Real silence — not teasing, not smirking, not elbowing.

Then Fiona spoke softly. “Honey… he already does.”

I shot her a look sharp enough to slice fruit. “No. He’s my coworker. This is temporary. I am temporary.”

“But you’re acting like you’re trying not to care,” Violet said gently. “People only do that when they… well… care.”

Before I could respond, Beck’s voice echoed down the hallway.

“Carson! Come on! You’re not backing out of dinner!”

My stomach flipped so violently I nearly dropped my muffin.

Carson’s reply followed, calm and quiet. “I said I’d go.”

Violet squeezed my arm. “You’re going too.”

I groaned. “I hate this.”

“No, you don’t,” Fiona said. “You hate how much you want it.”

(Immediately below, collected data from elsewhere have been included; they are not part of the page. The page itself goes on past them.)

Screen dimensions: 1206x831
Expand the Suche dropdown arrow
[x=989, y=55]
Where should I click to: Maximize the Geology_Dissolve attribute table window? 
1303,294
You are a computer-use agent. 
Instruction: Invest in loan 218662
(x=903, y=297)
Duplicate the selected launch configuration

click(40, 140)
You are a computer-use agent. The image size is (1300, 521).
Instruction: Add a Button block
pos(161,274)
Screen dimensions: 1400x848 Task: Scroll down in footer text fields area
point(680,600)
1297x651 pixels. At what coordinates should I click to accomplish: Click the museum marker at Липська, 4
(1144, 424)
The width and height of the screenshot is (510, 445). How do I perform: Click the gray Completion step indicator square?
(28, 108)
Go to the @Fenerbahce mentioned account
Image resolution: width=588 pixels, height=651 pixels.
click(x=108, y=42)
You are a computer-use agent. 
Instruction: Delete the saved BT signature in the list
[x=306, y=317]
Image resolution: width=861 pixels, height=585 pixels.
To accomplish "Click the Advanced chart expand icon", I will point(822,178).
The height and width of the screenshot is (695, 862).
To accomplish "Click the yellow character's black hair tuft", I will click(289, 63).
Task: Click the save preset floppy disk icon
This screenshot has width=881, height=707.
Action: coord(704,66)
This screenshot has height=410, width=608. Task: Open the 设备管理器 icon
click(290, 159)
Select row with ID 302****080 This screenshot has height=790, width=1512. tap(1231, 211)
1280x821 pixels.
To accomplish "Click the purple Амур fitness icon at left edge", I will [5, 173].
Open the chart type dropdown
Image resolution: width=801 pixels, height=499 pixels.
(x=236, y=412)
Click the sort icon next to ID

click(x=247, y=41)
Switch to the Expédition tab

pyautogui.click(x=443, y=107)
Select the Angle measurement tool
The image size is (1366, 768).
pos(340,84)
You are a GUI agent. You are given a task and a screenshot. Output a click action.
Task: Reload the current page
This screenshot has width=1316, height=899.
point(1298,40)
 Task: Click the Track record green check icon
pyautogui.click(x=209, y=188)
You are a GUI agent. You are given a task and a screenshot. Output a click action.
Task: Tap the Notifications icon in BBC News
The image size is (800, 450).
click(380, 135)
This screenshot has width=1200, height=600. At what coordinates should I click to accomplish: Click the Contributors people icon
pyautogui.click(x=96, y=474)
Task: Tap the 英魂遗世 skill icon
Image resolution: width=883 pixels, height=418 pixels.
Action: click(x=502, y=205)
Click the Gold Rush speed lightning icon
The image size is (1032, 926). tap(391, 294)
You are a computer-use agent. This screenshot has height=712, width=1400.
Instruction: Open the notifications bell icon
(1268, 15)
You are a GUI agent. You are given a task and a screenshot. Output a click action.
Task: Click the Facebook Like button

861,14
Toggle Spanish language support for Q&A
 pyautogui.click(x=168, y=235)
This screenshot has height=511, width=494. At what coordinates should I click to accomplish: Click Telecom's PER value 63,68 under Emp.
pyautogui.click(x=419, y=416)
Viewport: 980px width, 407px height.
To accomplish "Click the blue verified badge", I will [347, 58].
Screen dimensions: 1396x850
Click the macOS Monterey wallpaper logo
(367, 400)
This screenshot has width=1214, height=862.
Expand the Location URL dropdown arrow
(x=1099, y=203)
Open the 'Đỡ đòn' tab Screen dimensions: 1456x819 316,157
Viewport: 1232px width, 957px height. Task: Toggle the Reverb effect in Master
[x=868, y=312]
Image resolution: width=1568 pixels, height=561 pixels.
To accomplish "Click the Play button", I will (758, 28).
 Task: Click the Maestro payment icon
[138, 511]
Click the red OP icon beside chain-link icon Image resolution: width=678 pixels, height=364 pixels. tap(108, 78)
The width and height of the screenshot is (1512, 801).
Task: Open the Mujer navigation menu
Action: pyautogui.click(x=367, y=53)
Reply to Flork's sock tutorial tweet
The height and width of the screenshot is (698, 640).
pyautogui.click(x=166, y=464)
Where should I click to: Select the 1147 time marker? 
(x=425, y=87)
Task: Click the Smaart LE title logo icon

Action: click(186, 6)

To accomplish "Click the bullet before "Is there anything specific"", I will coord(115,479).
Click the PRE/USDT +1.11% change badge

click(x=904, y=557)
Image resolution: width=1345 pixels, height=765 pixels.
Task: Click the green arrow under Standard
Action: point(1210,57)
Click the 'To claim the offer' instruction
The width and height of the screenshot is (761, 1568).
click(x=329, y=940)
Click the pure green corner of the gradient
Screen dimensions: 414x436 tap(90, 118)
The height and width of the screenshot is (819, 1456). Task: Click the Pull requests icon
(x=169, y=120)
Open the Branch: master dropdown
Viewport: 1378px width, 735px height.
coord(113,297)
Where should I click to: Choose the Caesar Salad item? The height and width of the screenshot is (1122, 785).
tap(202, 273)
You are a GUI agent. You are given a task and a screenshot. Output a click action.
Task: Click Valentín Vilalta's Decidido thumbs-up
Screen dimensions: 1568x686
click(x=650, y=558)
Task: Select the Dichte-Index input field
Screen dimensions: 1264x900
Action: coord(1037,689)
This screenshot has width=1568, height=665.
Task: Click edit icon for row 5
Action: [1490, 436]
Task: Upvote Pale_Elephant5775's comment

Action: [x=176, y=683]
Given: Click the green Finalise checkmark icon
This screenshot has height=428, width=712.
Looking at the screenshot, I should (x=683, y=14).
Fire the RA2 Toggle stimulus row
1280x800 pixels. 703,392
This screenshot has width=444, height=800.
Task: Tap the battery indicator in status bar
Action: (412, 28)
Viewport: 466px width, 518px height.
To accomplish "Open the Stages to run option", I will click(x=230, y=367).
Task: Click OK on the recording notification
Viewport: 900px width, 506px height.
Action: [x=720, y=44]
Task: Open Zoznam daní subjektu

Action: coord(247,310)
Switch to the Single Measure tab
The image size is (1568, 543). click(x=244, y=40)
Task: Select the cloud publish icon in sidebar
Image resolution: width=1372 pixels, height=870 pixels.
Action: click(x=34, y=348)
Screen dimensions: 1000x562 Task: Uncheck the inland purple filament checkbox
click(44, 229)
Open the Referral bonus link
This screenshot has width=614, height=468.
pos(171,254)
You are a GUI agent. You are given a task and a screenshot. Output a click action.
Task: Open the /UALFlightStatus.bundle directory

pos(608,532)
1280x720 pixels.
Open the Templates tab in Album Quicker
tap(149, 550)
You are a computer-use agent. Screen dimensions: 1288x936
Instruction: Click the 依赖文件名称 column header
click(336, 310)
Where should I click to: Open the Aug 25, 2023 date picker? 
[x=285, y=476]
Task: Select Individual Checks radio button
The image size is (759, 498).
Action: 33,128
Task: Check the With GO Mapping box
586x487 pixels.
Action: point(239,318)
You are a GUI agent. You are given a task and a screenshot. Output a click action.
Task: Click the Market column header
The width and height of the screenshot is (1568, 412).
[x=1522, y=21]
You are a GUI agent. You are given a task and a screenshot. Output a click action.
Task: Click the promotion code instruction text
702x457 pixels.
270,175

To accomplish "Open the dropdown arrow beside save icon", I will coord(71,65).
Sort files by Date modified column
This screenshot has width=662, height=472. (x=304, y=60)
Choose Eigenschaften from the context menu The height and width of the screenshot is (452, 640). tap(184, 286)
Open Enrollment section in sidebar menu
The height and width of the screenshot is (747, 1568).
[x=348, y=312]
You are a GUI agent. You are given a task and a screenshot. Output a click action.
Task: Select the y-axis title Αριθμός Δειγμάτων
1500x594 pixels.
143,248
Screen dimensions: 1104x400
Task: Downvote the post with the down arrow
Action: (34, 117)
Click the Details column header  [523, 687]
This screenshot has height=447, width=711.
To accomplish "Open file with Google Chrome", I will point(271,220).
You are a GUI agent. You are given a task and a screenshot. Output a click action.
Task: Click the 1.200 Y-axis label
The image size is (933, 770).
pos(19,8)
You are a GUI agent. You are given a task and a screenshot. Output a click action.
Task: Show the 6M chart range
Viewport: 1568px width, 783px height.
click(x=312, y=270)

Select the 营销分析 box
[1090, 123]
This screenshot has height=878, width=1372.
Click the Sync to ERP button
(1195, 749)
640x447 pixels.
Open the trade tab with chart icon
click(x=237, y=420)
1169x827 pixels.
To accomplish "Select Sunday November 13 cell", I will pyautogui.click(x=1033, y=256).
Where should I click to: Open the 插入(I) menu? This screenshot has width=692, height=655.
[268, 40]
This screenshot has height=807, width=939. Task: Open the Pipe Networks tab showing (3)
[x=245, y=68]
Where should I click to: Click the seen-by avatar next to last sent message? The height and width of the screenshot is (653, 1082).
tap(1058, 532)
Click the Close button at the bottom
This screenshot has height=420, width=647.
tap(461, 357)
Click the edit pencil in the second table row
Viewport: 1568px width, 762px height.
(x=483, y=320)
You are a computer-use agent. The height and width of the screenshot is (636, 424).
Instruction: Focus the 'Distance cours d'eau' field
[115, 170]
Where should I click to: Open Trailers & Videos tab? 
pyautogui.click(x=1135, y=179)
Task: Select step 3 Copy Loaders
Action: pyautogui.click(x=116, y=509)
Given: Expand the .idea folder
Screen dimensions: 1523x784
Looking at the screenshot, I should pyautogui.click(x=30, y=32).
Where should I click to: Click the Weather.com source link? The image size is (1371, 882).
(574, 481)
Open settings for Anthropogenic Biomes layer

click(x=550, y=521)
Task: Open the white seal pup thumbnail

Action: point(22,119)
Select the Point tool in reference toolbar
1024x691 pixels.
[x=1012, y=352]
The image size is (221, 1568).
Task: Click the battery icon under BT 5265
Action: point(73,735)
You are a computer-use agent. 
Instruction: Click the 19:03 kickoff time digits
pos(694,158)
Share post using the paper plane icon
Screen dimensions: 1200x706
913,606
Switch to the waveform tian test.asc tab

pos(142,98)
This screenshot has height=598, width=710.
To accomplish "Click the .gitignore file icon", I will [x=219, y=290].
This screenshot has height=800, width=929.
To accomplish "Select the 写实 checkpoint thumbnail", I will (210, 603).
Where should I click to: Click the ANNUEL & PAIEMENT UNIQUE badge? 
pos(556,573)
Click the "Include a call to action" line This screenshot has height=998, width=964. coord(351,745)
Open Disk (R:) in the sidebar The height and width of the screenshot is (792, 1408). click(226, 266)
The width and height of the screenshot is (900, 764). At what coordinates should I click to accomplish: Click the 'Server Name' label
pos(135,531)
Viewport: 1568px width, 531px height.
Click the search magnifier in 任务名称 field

The door swung again, Beck’s boots thudding across the floor, Carson close behind him.

“Six o’clock!” Beck called. “Don’t be late!”

I forced a smile, but the second Carson’s gaze found mine, the world narrowed to a thrum in my chest.

He didn’t smile widely.

Just enough.

Just for me.

And that tiny curve of his mouth felt like a match being struck inside my ribs.

Oh no.

Dinner was going to be a disaster.

A slow-burning, heart-thumping, extremely inconvenient disaster.

And there was absolutely no way out of it now.